The store, Fergusons Licensed Grocers, and all the opposite buildings on the right-hand aspect of the road have since been demolished and the street rerouted.
Ian Ross remembers the world and the store: “Fergusons was a favourite of the Reverend Robeert Dollar to pick up his whisky for the Abbey Manse next door”
The subsequent {photograph} is of the West Nethertown space of Dunfermline exhibiting the underside entrance to Pittencrieff Park earlier than the current gates have been constructed.
The West Nethertown space of Dunfermline exhibiting the underside entrance to Pittencrieff Park (Image: Frank Connelly)
Ian Ross factors out that the homes featured are round 100 years outdated: “These houses along with their counterparts in Whirlbut Street were built by Dunfermline Town Council in 1925/1926.”
Dorothy Galbraith remembers the world: “This was on my lonely walk home from Dunfermline High School to Dewar Street in the 1960s. I loved it as I dawdled with the peacocks, spoke to Billy the cockatoo and arrived home having left exams and worries behind”.
Bill Archibald additionally remembers this entrance to the Glen: “The third home slightly below the timber was the place I used to reside on Milton Green and from the place I trekked via the Glen to Pittencrieff School.
“The Glen was our playground, we’d go on up the hill above the burn and the ‘Parkie’ would blow his whistle for us to come back down. We would snicker at him and he must depart in frustration.
“The Glen had all a younger boy required in these days-a slide, a merry-go-round and swings, plus the burn for minnows and sledging within the winter on the hill beneath Reverend Dollar’s home, the place we’d go raiding for apples in the summertime. Fun occasions.”

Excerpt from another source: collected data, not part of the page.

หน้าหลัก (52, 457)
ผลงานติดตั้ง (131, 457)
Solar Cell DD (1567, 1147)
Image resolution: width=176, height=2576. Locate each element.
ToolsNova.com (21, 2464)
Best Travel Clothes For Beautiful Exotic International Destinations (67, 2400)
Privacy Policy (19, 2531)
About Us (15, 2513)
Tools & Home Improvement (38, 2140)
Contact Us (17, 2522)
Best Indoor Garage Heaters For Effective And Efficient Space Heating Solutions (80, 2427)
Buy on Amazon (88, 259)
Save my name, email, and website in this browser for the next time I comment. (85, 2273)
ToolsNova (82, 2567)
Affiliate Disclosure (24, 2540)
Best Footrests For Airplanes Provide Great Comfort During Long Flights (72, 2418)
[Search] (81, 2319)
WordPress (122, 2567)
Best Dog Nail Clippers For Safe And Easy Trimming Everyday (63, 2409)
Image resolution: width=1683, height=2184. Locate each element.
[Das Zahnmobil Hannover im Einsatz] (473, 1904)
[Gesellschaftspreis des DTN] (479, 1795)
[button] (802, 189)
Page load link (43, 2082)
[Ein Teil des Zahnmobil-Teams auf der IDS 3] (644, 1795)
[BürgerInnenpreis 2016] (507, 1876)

Our subsequent {photograph} from 1982 is a view alongside James Street to its junction with Queen Anne Street. Martin Richardson remembers the world: “The new wall on the left was the brand new Dunfermline Building Society-before that it was an outdated stone wall. Then a curtain store on the left if I keep in mind accurately.
The view alongside James Street to its junction with Queen Anne Street from 1982 (Image: Frank Connelly)
“I walked that street many a day after I was at Primary School from 1962 to 1967. Just behind the digicam was the street to the cattle market, off to the best.”
Our closing {photograph} of the Alhambra in 1961 wasn’t in regards to the British Navy which was also known as the ‘Senior Service’ as a result of it being the oldest department of the British Armed Forces.
Theatre Show at Alhambra 1961 (Image: Frank Connelly)
It was in actual fact a free present to advertise gross sales of the cigarette ‘Senior Service’ that launched in 1925 and was some of the costly and common manufacturers for many years.
Bruce Muir remembers the event: “I remember as a fourteen-year-old receiving a little pack of Senior Service cigarettes along with all the audience on the way in!”
More images like these could be seen in Dunfermline Carnegie Library and Galleries in addition to at fb.com/olddunfermline.